(Recorded data)
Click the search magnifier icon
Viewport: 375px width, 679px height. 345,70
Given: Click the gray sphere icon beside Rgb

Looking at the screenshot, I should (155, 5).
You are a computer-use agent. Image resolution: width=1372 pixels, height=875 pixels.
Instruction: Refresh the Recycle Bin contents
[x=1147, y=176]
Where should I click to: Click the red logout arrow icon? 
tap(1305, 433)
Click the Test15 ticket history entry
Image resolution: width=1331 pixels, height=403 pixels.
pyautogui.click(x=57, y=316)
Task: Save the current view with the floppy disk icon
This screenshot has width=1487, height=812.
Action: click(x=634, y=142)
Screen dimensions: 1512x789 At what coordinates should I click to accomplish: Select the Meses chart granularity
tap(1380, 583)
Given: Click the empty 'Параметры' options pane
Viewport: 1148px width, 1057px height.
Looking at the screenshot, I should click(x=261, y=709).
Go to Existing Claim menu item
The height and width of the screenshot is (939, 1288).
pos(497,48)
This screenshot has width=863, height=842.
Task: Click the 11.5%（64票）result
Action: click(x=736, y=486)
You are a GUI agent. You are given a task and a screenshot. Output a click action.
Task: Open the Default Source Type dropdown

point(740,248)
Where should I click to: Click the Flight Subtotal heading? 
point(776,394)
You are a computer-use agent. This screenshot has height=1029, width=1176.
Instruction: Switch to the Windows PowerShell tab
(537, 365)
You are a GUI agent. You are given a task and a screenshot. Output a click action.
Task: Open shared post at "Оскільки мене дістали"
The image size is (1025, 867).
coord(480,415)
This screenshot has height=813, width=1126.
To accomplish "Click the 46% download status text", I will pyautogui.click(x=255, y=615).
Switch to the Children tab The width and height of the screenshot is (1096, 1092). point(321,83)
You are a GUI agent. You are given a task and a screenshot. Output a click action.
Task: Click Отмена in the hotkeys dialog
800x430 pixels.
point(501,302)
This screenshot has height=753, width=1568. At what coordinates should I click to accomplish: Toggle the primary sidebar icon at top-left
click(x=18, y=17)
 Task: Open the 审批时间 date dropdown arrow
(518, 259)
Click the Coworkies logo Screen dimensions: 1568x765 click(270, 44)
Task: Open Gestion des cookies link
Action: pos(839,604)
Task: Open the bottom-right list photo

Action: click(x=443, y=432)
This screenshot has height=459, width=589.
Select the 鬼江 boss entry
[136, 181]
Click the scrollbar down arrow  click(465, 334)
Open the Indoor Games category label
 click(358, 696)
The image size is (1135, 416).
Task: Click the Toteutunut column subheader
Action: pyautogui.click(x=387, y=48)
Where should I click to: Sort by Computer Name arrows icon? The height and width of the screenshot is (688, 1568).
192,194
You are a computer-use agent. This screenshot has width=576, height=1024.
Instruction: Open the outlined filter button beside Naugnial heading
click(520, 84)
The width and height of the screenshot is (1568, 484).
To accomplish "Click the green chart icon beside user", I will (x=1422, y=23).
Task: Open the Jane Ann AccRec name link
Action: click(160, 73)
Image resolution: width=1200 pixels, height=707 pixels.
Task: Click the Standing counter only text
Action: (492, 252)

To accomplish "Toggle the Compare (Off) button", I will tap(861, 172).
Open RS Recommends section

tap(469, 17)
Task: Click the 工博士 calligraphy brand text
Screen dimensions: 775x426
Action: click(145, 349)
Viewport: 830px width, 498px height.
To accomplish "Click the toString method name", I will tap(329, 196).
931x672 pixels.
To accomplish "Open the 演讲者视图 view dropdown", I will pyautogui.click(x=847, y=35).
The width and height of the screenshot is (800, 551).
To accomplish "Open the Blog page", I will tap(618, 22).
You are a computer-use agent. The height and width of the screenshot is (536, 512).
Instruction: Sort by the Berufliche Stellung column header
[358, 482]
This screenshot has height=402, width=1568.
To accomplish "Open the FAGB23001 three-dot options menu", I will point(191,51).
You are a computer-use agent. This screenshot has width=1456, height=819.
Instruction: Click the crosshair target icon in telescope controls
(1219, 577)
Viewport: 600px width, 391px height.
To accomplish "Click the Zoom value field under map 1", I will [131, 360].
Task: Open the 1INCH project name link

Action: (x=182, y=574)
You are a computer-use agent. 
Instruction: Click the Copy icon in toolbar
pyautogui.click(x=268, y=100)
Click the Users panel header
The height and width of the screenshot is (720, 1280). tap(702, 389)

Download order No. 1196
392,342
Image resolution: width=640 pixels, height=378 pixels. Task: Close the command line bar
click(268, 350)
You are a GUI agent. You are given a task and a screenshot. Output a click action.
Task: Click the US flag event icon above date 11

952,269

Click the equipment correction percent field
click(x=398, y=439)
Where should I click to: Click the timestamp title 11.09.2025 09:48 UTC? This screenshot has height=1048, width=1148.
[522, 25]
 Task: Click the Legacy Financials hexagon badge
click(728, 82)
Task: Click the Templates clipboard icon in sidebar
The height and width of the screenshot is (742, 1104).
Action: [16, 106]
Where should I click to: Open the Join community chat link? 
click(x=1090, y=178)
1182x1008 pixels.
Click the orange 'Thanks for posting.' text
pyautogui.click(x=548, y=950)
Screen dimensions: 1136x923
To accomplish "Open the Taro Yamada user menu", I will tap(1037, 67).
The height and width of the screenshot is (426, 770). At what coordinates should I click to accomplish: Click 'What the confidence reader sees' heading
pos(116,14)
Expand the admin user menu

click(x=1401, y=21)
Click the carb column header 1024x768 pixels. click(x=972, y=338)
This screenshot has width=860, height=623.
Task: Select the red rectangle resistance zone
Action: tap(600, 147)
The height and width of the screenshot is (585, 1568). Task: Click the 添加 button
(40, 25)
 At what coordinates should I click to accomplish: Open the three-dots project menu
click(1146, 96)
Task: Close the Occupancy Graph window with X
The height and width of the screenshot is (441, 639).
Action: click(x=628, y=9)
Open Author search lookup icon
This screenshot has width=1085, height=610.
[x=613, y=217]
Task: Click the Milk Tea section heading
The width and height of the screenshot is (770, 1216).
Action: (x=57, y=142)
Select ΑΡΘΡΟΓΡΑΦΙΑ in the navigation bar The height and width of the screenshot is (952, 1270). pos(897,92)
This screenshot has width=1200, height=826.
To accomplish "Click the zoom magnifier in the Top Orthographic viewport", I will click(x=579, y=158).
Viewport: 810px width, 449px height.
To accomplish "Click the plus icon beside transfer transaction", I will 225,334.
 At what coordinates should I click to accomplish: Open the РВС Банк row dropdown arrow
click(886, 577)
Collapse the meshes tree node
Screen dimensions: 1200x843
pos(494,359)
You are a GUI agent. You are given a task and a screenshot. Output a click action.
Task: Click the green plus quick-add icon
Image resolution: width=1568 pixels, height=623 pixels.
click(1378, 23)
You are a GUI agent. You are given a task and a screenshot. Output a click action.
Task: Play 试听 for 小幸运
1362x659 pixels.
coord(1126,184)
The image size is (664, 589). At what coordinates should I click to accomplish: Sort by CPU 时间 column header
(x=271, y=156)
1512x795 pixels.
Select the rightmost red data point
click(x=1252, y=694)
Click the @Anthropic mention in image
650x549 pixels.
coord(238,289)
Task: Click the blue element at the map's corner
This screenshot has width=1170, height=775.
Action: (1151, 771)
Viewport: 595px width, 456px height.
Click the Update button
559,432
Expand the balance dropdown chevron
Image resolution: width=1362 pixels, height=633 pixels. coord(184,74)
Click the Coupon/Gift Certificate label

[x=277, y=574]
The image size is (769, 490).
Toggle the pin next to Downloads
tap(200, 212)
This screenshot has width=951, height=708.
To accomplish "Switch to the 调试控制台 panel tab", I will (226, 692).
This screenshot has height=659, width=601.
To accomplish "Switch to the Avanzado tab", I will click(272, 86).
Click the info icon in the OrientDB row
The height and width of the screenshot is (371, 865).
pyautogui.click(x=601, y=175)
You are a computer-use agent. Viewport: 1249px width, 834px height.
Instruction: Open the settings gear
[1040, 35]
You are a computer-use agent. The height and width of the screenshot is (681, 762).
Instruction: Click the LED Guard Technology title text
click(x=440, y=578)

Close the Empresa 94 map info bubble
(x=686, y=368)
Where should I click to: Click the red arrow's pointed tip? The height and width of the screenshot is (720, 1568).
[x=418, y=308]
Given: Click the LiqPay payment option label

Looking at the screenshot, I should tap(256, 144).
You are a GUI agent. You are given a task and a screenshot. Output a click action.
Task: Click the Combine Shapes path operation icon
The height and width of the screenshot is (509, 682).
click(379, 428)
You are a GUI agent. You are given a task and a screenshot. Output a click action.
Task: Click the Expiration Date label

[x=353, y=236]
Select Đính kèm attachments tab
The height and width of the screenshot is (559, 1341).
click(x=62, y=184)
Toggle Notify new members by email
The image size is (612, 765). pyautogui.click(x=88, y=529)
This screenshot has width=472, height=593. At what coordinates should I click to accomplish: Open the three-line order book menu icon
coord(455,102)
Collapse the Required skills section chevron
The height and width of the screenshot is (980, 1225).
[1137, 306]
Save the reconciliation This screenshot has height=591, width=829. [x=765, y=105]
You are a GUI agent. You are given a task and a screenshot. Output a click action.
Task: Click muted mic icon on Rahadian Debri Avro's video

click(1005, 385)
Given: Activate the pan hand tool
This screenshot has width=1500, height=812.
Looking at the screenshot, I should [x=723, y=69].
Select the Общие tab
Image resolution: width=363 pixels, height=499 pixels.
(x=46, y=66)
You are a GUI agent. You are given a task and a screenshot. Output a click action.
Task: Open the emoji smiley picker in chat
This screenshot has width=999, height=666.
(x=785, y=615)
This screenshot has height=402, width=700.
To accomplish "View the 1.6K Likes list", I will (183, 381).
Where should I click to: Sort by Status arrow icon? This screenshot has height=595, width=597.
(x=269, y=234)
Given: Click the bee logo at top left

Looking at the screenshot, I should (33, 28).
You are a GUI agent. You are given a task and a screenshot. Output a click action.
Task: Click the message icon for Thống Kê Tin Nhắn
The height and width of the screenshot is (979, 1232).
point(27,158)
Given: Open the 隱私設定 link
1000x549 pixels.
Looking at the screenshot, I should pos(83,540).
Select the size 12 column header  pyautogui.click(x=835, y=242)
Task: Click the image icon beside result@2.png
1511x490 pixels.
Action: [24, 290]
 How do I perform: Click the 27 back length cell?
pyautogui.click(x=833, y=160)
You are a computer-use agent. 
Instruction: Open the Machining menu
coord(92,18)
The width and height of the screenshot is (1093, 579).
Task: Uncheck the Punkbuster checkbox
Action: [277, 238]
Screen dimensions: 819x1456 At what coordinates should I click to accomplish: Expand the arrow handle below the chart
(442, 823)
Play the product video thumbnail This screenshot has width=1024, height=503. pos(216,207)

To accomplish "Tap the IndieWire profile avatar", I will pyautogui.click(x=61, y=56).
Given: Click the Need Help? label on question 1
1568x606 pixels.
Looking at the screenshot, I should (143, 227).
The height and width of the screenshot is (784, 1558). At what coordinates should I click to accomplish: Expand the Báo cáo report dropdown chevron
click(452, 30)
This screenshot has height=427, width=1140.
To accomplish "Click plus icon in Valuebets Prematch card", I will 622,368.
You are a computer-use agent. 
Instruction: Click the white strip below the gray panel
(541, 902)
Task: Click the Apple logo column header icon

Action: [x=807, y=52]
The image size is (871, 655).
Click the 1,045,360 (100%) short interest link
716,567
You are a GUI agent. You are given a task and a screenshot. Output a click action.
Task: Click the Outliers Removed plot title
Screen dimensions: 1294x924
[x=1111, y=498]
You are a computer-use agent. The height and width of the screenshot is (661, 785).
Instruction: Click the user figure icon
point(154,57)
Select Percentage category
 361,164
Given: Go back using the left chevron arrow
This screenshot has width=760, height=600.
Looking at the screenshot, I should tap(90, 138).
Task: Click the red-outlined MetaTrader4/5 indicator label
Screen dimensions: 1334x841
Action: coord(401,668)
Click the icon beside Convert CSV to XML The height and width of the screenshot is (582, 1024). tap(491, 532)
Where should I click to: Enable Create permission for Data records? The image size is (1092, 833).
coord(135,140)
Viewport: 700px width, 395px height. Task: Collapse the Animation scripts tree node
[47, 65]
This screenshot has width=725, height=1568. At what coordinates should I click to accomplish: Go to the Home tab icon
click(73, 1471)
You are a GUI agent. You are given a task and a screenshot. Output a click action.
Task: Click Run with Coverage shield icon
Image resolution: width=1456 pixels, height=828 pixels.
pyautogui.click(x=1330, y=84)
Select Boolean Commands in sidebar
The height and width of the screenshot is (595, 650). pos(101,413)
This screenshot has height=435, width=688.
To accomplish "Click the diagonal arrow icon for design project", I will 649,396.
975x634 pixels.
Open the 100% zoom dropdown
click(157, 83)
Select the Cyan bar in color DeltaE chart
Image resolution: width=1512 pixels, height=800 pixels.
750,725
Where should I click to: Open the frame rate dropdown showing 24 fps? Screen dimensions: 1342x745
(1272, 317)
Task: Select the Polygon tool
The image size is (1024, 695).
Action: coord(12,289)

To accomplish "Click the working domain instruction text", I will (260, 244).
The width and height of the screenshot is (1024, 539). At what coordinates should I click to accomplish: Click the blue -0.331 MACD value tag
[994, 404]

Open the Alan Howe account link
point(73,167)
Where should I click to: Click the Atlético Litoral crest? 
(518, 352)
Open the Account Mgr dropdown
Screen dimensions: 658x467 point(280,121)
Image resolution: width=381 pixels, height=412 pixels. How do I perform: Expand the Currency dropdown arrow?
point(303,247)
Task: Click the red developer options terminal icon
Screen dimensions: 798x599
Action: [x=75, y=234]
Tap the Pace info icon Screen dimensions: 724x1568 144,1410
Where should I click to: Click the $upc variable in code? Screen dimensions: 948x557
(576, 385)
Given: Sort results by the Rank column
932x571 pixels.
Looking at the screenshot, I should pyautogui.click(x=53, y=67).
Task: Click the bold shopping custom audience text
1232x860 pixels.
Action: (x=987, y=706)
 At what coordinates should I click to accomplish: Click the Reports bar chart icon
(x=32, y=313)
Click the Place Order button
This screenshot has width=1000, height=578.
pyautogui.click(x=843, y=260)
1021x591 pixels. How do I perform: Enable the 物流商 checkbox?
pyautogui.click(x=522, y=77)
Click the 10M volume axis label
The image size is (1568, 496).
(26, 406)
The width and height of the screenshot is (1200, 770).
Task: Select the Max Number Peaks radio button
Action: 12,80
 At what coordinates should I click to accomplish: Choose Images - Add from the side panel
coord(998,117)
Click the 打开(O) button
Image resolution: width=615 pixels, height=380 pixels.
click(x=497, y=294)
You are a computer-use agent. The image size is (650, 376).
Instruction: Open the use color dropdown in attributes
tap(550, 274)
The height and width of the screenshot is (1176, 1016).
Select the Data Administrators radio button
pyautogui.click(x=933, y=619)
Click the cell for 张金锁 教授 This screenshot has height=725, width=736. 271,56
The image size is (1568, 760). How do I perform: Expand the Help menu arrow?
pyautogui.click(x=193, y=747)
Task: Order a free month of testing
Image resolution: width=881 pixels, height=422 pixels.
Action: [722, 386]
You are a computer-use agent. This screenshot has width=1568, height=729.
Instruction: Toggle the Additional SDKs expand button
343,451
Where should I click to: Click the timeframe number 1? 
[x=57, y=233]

### Exercise directions
Look above for the line with "Given: Activate the pan hand tool"; retype exactly that line, every line after it up to the line with "Task: Click the message", and that line too, nothing else.

### Task response
Given: Activate the pan hand tool
This screenshot has width=1500, height=812.
Looking at the screenshot, I should [x=723, y=69].
Select the Общие tab
Image resolution: width=363 pixels, height=499 pixels.
(x=46, y=66)
You are a GUI agent. You are given a task and a screenshot. Output a click action.
Task: Open the emoji smiley picker in chat
This screenshot has width=999, height=666.
(x=785, y=615)
This screenshot has height=402, width=700.
To accomplish "View the 1.6K Likes list", I will (183, 381).
Where should I click to: Sort by Status arrow icon? This screenshot has height=595, width=597.
(x=269, y=234)
Given: Click the bee logo at top left

Looking at the screenshot, I should (33, 28).
You are a GUI agent. You are given a task and a screenshot. Output a click action.
Task: Click the message icon for Thống Kê Tin Nhắn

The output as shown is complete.